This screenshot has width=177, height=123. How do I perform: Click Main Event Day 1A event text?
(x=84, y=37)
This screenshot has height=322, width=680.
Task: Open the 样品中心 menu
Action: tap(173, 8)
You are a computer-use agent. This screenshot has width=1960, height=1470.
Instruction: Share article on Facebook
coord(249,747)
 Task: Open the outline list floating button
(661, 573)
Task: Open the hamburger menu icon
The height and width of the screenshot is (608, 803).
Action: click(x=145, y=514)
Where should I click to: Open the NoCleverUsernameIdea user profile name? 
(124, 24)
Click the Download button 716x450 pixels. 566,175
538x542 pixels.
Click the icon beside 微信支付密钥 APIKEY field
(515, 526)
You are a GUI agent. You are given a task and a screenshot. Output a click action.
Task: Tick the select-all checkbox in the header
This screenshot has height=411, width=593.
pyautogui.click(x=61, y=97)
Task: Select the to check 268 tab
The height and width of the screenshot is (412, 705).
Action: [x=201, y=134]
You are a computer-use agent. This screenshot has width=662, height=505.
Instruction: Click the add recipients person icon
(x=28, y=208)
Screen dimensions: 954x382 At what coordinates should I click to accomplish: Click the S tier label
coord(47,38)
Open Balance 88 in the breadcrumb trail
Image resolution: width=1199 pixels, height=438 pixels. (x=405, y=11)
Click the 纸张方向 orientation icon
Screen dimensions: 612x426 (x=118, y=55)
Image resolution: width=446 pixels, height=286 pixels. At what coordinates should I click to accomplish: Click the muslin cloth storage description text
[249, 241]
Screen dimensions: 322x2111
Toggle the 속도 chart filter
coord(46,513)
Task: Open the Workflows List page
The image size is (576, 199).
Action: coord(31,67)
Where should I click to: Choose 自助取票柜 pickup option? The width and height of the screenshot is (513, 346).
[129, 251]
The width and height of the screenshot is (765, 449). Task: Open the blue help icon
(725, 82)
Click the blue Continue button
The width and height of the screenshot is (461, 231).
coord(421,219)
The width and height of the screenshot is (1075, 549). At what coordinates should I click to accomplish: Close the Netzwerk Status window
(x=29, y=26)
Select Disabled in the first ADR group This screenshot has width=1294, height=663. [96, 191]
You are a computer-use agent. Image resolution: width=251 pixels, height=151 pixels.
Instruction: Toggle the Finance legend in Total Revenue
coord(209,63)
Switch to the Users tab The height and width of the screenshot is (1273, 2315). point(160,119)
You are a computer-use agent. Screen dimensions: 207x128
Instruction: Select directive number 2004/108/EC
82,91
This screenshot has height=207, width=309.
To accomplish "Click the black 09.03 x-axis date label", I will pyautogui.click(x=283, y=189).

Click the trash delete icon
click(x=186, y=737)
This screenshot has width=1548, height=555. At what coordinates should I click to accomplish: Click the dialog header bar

What you will do: Change every "computer-use agent" to "screen assistant" in the records above and give them again with nothing else changed.

Answer to the task:
This screenshot has width=177, height=123. How do I perform: Click Main Event Day 1A event text?
(x=84, y=37)
This screenshot has height=322, width=680.
Task: Open the 样品中心 menu
Action: tap(173, 8)
You are a screen assistant. This screenshot has width=1960, height=1470.
Instruction: Share article on Facebook
coord(249,747)
 Task: Open the outline list floating button
(661, 573)
Task: Open the hamburger menu icon
The height and width of the screenshot is (608, 803).
Action: click(x=145, y=514)
Where should I click to: Open the NoCleverUsernameIdea user profile name? 
(124, 24)
Click the Download button 716x450 pixels. 566,175
538x542 pixels.
Click the icon beside 微信支付密钥 APIKEY field
(515, 526)
You are a GUI agent. You are given a task and a screenshot. Output a click action.
Task: Tick the select-all checkbox in the header
This screenshot has height=411, width=593.
pyautogui.click(x=61, y=97)
Task: Select the to check 268 tab
The height and width of the screenshot is (412, 705).
Action: [x=201, y=134]
You are a screen assistant. This screenshot has width=662, height=505.
Instruction: Click the add recipients person icon
(x=28, y=208)
Screen dimensions: 954x382 At what coordinates should I click to accomplish: Click the S tier label
coord(47,38)
Open Balance 88 in the breadcrumb trail
Image resolution: width=1199 pixels, height=438 pixels. (x=405, y=11)
Click the 纸张方向 orientation icon
Screen dimensions: 612x426 (x=118, y=55)
Image resolution: width=446 pixels, height=286 pixels. At what coordinates should I click to accomplish: Click the muslin cloth storage description text
[249, 241]
Screen dimensions: 322x2111
Toggle the 속도 chart filter
coord(46,513)
Task: Open the Workflows List page
The image size is (576, 199).
Action: coord(31,67)
Where should I click to: Choose 自助取票柜 pickup option? The width and height of the screenshot is (513, 346).
[129, 251]
The width and height of the screenshot is (765, 449). Task: Open the blue help icon
(725, 82)
Click the blue Continue button
The width and height of the screenshot is (461, 231).
coord(421,219)
The width and height of the screenshot is (1075, 549). At what coordinates should I click to accomplish: Close the Netzwerk Status window
(x=29, y=26)
Select Disabled in the first ADR group This screenshot has width=1294, height=663. [96, 191]
You are a screen assistant. Image resolution: width=251 pixels, height=151 pixels.
Instruction: Toggle the Finance legend in Total Revenue
coord(209,63)
Switch to the Users tab The height and width of the screenshot is (1273, 2315). point(160,119)
You are a screen assistant. Screen dimensions: 207x128
Instruction: Select directive number 2004/108/EC
82,91
This screenshot has height=207, width=309.
To accomplish "Click the black 09.03 x-axis date label", I will pyautogui.click(x=283, y=189).

Click the trash delete icon
click(x=186, y=737)
This screenshot has width=1548, height=555. At what coordinates should I click to accomplish: Click the dialog header bar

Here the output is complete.